Another point of great importance in the matter of internal evidence, is the isolatedness of these ballads in respect of English traditionary literature. The Scottish muse has not always gone hand in hand with the English in point of time, but she has done so in all other respects. Any literature we had from the beginning of the seventeenth century downwards, was always sensibly tinged by what had immediately before been in vogue in the south. Nor is it easy to see how a people occupying part of the same island, and speaking essentially the same language, should have avoided this communion of literary taste; but the ballads in question are wholly unlike any English ballads. Look over Percy, Evans, or Mr Collier's suite of Roxburghe Ballads, giving those which were popular in London during the seventeenth century, and you find not a trace of the style and manner of these Scottish romantic ballads. Neither, it would appear, had one of them found its way into popularity in England before the time of Percy; for, had it been otherwise, he would have found them either in print or in the mouths of the people. [ [29] ]
Upon all of these considerations, I have arrived at the conclusion, that the high-class romantic ballads of Scotland are not ancient compositions—are not older than the early part of the eighteenth century—and are mainly, if not wholly, the production of one mind.
Whose was this mind, is a different question, on which no such confident decision may for the present be arrived at; but I have no hesitation in saying that, from the internal resemblances traced on from Hardyknute through Sir Patrick Spence and Gil Morrice to the others, there seems to me a great likelihood that the whole were the composition of the authoress of that poem—namely, Elizabeth Lady Wardlaw of Pitreavie.

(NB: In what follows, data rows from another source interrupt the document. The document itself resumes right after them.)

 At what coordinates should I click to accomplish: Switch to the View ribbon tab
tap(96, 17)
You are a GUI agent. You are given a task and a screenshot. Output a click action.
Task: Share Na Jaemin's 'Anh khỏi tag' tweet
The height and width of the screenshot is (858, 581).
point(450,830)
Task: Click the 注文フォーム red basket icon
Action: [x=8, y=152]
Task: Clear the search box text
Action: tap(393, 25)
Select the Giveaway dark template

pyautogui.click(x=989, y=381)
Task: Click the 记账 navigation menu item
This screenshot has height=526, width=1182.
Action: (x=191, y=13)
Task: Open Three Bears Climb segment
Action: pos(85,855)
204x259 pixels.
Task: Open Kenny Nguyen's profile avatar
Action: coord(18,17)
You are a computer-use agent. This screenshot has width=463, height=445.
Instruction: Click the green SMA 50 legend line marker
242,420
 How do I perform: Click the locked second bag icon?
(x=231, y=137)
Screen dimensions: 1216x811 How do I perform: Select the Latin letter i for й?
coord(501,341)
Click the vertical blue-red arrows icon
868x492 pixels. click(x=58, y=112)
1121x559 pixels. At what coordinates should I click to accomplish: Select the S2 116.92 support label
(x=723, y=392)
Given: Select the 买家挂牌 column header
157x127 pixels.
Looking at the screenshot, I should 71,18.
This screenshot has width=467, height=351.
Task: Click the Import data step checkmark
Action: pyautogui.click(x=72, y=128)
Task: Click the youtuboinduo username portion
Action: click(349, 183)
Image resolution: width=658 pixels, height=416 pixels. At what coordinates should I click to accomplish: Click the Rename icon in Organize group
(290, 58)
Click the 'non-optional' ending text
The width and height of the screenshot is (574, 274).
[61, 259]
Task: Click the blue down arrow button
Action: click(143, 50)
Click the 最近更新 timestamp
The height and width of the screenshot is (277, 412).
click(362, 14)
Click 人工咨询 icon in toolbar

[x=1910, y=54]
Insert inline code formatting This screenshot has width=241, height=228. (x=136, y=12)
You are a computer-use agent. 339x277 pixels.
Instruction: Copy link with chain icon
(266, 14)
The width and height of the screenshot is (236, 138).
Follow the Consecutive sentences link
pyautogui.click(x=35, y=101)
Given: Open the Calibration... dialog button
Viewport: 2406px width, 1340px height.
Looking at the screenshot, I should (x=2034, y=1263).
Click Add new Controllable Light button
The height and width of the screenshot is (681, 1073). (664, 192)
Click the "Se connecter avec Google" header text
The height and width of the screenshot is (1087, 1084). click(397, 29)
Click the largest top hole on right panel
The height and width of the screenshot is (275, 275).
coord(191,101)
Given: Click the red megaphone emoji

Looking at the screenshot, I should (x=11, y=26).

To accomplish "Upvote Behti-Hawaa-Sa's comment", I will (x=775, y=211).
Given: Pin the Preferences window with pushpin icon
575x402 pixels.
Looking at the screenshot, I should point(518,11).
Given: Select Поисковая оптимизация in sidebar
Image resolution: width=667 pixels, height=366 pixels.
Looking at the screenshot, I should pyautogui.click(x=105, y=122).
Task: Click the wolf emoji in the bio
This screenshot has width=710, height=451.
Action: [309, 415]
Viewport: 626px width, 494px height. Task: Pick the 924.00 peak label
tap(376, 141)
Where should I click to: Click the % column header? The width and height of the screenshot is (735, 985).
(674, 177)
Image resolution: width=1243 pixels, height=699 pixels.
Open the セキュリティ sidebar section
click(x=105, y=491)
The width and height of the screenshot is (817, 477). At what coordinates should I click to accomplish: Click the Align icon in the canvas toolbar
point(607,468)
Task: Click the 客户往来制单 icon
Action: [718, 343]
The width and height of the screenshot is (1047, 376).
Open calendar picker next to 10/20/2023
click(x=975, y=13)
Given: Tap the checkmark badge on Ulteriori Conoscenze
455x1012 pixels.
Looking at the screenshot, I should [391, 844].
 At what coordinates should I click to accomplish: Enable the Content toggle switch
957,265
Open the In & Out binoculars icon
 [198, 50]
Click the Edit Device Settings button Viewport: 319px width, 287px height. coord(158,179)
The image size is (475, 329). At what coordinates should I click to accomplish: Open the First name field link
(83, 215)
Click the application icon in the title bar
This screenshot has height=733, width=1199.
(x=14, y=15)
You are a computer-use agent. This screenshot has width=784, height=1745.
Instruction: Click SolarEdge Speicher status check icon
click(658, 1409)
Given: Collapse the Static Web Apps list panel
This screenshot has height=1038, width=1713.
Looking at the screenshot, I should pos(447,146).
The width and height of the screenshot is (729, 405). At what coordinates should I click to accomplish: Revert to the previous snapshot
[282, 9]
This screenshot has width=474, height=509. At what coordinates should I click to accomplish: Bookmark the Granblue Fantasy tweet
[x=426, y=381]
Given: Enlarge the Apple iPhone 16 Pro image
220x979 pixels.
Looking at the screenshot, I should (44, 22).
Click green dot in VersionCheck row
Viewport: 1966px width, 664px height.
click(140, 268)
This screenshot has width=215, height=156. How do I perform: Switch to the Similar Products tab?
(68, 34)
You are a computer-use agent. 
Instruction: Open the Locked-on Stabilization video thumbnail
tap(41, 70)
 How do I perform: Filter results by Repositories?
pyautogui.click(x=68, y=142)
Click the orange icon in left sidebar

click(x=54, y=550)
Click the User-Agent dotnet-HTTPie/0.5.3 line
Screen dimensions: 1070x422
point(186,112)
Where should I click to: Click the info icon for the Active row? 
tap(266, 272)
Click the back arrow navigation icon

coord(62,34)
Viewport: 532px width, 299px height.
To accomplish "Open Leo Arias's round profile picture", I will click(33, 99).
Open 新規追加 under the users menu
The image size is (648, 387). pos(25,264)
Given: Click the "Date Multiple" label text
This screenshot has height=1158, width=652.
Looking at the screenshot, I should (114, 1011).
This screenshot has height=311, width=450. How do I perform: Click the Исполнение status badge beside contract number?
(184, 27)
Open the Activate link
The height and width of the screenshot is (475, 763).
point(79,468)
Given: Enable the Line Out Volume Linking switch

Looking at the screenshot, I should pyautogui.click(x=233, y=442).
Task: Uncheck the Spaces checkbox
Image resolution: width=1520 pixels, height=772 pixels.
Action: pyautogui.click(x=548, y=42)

It may be demanded that something should be done to verify, or at least support, the allegation here made as to the peculiar literary character of the suspected ballads. This is, of course, a point to be best made out by a perusal of the entire body of this class of compositions, and scarcely by any other means. Still, it is a difference so striking, that even to present one typical ballad of true rustic origin, could not fail to make a considerable impression on the reader, after he has read specimens of those which are here attributed to a higher source. Be it observed, when an uneducated person speaks of knights, lords, and kings, or of dames and damosels, he reduces all to one homely level. He indulges in no diplomatic periphrases. It is simply, the king said this, and the lord said that—this thing was done, and that thing was done—the catastrophe or dénouement comes by a single stroke. This we find in the true stall-ballads. A vulgar, prosaic, and drawling character pervades the whole class, with few exceptions—a fact which ought to give no surprise, for does not all experience shew, that literature of any kind, to have effect, requires for its production a mind of some cultivation, and really good verse flowing from an uninstructed source is what never was, is not now, and never will be? With these remarks, I usher in a typical ballad of the common class—one taken down many years ago from the singing of an old man in the south of Scotland:
JAMES HATELIE.
It fell upon a certain day,
When the king from home he chanced to be,
The king's jewels they were stolen all,
And they laid the blame on James Hatelie.